Tags
28th Meditation, Edward Taylor, Meditation, poem, Poetry, Puritan Poetry, When I Lord send some bits of glory home
The 28th Meditation of Edward Taylor takes as its text John 1:16. In context, the passage (as it would have stood in Taylor’s Bible) reads as follows:
14 And the Word was made flesh, and dwelt among us, (and we beheld his glory, the glory as of the only begotten of the Father,) full of grace and truth. 15 John bare witness of him, and cried, saying, This was he of whom I spake, He that cometh after me is preferred before me: for he was before me. 16 And of his fulness have all we received, and grace for grace. 17 For the law was given by Moses, but grace and truth came by Jesus Christ. 18 No man hath seen God at any time; the only begotten Son, which is in the bosom of the Father, he hath declared him.
John 1:14–18
The poem will center upon the receipt of the grace which is in the Word made Flesh. However, as is a consistent theme in Taylor, it begins with the distance from God and the disorder of mind. Although not discussed in this place, the noetic effect of sin – the disordering effect of sin upon the thoughts, affections and behavior – lies behind his description of his sense as “bewildered” and his “befogged dark fancy”.
It should be noted that the effects are not simply in a cause-and-effect relationship with some particular sinful action, but are inherent in any human being on this earth. The damage done by Adam’s fall is not completely removed prior to one’s death and personal resurrection.
The poem begins with a self-conscious discussion of the poem itself as a matter of praise, sending some “glory home”. But this glory is returned in small sums, “bits” rather than in “lumps.” (Incidentally, “lumps” does not have the negative connotations it does in contemporary vernacular.) The first stanza reads:
When I Lord, send some bits of glory home
(For lumps I lack) my messenger, I find,
Bewildered, lose his way being alone
In my befogged dark fancy, clouded mind.
Thy bits of glory packed in shreds of praise
My messenger doth lose, losing his ways.
The first line creates an interesting rhythmic effect by beginning with a Bacchic foot: “when I LORD” followed by a pause. The unusual English rhythm ending on a stress followed by a pause is difficult to read. The awkwardness creates an emphasis on the words. The vocative, Lord, would normally stand at the beginning of a clause, “Lord, when I send ….” Thus, the relationship between “I” and “Lord” is foregrounded.

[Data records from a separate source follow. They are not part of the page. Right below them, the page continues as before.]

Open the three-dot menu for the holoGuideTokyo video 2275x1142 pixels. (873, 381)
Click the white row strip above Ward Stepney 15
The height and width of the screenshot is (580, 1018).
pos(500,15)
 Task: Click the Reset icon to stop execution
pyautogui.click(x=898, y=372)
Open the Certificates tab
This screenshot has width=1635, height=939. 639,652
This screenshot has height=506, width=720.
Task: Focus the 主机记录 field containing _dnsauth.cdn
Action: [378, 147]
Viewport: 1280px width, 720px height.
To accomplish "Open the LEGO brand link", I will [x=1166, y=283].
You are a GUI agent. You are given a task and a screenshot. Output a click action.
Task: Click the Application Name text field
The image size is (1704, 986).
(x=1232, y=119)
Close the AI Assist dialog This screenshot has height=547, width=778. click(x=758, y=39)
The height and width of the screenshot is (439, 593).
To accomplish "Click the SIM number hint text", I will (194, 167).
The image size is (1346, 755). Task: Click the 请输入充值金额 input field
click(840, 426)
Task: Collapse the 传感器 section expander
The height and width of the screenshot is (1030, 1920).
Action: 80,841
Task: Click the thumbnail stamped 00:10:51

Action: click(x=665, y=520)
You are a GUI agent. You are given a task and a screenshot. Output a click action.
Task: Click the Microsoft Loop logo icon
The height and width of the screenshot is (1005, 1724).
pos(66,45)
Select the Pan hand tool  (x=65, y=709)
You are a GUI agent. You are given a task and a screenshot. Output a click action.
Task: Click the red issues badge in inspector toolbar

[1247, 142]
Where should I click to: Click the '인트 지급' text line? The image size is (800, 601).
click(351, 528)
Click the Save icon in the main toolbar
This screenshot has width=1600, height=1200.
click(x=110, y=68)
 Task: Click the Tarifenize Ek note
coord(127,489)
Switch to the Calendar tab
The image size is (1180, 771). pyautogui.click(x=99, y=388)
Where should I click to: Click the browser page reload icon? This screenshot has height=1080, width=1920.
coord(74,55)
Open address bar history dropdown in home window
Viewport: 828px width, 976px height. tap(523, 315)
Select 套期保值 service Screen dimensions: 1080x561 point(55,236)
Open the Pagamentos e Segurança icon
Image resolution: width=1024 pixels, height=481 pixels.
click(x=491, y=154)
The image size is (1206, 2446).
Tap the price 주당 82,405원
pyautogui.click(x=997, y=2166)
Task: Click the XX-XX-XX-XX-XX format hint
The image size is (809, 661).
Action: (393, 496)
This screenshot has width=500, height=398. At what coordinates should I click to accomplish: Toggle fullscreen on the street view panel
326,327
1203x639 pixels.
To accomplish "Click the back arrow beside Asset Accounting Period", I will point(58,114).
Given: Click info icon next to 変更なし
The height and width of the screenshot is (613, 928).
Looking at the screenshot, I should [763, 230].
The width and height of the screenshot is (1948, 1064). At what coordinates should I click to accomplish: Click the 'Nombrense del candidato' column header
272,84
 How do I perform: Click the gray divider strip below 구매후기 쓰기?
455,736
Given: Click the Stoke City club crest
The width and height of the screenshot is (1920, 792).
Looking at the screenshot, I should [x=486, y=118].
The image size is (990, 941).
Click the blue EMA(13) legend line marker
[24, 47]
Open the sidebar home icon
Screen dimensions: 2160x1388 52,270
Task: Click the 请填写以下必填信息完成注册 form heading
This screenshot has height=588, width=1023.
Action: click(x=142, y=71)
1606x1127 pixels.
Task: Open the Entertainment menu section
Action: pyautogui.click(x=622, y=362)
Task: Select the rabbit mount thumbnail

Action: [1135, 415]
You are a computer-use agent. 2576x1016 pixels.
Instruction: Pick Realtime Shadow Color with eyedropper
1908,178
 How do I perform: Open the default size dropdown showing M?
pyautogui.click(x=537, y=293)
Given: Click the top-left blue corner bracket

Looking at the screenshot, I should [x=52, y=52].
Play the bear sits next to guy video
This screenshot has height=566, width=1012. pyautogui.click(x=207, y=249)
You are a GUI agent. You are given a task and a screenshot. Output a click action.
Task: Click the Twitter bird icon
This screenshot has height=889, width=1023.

The remainder of the first line and the second then flow along more easily. However, the poem introduces a puzzling reference, “my messenger”. The messenger is the means by which he is returning glory to the Lord. The precise identity of the messenger is not otherwise clarified. What is the means by which he is sending glory home: the messenger is the poem itself.
And so, as is common in Taylor, his poem is in part about the poem itself. His thinking which creates the poem is bewildered. His “befogged dark fancy” would be the weakness of his ability to conceive and create the poem.
And here comes the problem: he seeks to return some glory to the Lord within the praise which is the poem itself, but the glory falls out (is lost) from the poem:
Thy bits of glory packed in shreds of praise
My messenger doth lose, losing his ways.